After an exhaustive search viewing home after home, you’ve finally stumbled across the one. This is your dream home. It’s in your favorite neighborhood, nearby the best schools, has an open kitchen with gorgeous granite countertops and that third bathroom. It completely embodies your lifestyle. You want it. You need it. You’ve got to live there! Exciting right? There’s no argument that buying a house is thrilling. So thrilling in fact that you might forget to consider all the, what I like to call, “details”. One such detail that many new homeowners overlook are these pesky pieces of paperwork known as permits. More specifically, permits for any additions or construction made to a home. But why are permits important for buyers to consider? And what are the repercussions of buying a home without them? Well, let’s take a closer look.
One fact you should know is that sellers are required by law to disclose all information about permitted or unpermitted additions and construction made to a home. However, not all sellers are created equal and some may not divulge this information upfront. Why don’t they you ask? The most common reason is due to property tax implications. In other words, procuring permits from the county means paying more to the taxman. So, what happens if you’ve already purchased your home and then found out about these unpermitted additions? Hypothetically, you could do nothing. Who’s going to know? Answer: a real estate agent. This route is ill advised because it will come back to bite you when it’s time for resale. The details of your home are included in the county records and MLS listing. And an agent will know something’s up if there’s a distinct difference between what they see and what they read. You may advertise your home as having 3 bedrooms and 2 bathrooms on 2,200 square feet but if one of those bedrooms is unpermitted, the MLS listing will say otherwise. The outcome will be a decrease in value on your home and no one wants that.
Avoid the Lawyers:
This leads us to the second reason permits are important: avoiding legal troubles. If you’ve already bought your house and realize you have unpermitted additions, your first question is probably “Who’s responsible for incurring the cost of the permit?” This depends on your disclosure statement. Did the previous owners make note of the lack of permits? If so, and if you can prove the property is as it was when you first bought it, you can plea “innocent purchaser”. This can be difficult to prove and requires the cooperation of the previous owner, which might not be easy to obtain seeing as they’re now responsible for the permit costs (plus any other penalties and interest). If they are unwilling to assist, you may still be required to pay the fee yourself. It’s definitely in your best interest to go over the disclosure statement with a fine toothcomb before buying to avoid any future legal woes!

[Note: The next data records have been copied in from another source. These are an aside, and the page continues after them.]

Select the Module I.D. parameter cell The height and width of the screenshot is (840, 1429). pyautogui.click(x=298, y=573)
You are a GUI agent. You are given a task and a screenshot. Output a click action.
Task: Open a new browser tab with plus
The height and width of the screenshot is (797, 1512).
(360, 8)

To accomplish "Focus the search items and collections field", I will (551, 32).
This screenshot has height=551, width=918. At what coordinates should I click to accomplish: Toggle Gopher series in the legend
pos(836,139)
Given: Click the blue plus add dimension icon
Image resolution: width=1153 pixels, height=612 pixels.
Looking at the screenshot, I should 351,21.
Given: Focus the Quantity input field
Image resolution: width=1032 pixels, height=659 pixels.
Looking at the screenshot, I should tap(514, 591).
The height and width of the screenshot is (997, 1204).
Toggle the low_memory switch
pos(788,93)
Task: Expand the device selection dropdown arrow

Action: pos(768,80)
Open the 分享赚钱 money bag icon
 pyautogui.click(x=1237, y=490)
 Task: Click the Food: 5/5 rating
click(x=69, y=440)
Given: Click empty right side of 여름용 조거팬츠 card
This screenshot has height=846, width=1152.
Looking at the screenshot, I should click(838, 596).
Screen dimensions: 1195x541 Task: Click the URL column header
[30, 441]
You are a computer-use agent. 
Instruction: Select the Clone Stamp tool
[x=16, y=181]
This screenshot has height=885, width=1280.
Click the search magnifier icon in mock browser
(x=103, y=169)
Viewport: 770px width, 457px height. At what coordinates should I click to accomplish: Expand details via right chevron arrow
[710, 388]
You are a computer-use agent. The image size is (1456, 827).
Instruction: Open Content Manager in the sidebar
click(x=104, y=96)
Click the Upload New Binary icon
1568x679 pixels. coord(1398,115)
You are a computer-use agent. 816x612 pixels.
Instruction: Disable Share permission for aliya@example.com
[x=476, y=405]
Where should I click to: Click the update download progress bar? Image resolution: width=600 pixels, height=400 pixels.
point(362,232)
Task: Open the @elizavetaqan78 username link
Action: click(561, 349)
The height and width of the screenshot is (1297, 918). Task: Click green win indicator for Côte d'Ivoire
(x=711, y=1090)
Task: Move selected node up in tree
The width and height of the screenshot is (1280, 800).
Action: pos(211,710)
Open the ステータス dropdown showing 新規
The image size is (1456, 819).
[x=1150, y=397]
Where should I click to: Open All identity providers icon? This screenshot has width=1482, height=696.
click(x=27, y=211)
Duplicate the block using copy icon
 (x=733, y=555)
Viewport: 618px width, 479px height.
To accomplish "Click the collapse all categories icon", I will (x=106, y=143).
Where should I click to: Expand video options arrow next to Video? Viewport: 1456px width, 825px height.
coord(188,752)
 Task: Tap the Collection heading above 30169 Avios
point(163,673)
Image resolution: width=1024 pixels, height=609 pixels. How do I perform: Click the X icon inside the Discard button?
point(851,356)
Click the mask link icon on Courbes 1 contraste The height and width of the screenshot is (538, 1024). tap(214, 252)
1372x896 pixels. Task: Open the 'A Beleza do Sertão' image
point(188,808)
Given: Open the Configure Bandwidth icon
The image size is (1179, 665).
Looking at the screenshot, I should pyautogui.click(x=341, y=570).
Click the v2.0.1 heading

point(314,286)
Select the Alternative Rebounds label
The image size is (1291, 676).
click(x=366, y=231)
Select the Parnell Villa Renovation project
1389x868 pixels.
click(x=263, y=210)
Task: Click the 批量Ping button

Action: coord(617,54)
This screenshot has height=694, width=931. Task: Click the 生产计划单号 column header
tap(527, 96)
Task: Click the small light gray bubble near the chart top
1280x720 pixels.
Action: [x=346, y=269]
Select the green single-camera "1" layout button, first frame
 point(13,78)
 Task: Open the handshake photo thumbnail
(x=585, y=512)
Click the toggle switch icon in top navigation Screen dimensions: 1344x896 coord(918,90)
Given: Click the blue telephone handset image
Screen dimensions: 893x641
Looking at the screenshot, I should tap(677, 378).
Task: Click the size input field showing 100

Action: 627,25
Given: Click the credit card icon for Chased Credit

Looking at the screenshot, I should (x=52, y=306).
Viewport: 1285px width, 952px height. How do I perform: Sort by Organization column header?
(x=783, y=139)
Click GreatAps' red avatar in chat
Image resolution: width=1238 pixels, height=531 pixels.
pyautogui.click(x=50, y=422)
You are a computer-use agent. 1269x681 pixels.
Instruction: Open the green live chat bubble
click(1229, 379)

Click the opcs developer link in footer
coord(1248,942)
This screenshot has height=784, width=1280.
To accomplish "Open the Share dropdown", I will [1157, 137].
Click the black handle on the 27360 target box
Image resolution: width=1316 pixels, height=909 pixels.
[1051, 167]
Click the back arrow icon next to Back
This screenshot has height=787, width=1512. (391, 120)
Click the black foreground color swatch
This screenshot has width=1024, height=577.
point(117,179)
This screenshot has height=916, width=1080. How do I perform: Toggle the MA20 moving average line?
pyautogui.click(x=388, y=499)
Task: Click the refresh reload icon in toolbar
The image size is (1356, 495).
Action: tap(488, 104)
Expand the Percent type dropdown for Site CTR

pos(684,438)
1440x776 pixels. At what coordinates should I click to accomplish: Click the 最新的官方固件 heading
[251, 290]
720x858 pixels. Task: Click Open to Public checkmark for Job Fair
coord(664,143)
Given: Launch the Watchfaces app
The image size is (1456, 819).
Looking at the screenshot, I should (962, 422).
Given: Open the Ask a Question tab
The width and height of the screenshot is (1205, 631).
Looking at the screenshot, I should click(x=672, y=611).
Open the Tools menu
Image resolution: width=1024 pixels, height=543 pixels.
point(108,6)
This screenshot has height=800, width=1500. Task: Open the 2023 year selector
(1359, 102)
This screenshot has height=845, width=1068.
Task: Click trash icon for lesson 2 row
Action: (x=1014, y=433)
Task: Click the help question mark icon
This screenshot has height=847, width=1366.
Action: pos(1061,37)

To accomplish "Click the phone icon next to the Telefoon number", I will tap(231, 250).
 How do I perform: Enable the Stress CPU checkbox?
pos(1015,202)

Legal issues aside, the exclusion of construction permits is also a potential safety hazard. If the previous owners never bothered to get permits, they also might not have cared who did the work. Construction codes are updated all the time and your home’s additions may not be up to date. Additionally, if a county inspector drops by and sees your home is not up to code, they can come in like a wrecking ball and demolish the unpermitted additions. No one wants to say goodbye to that beautiful third bathroom! Not to sound like a recording on repeat but… make sure you have those permits. Demolitions are heart achingly costly.
Are there any upsides to not double, triple, quadruple checking for permits? I mean sure, no permits means you can always negotiate a lower price for your home, but after reading all the above, is it really worth it? Thankfully most agents take it upon themselves to check the county records for permits but it never hurts for you to be aware as well!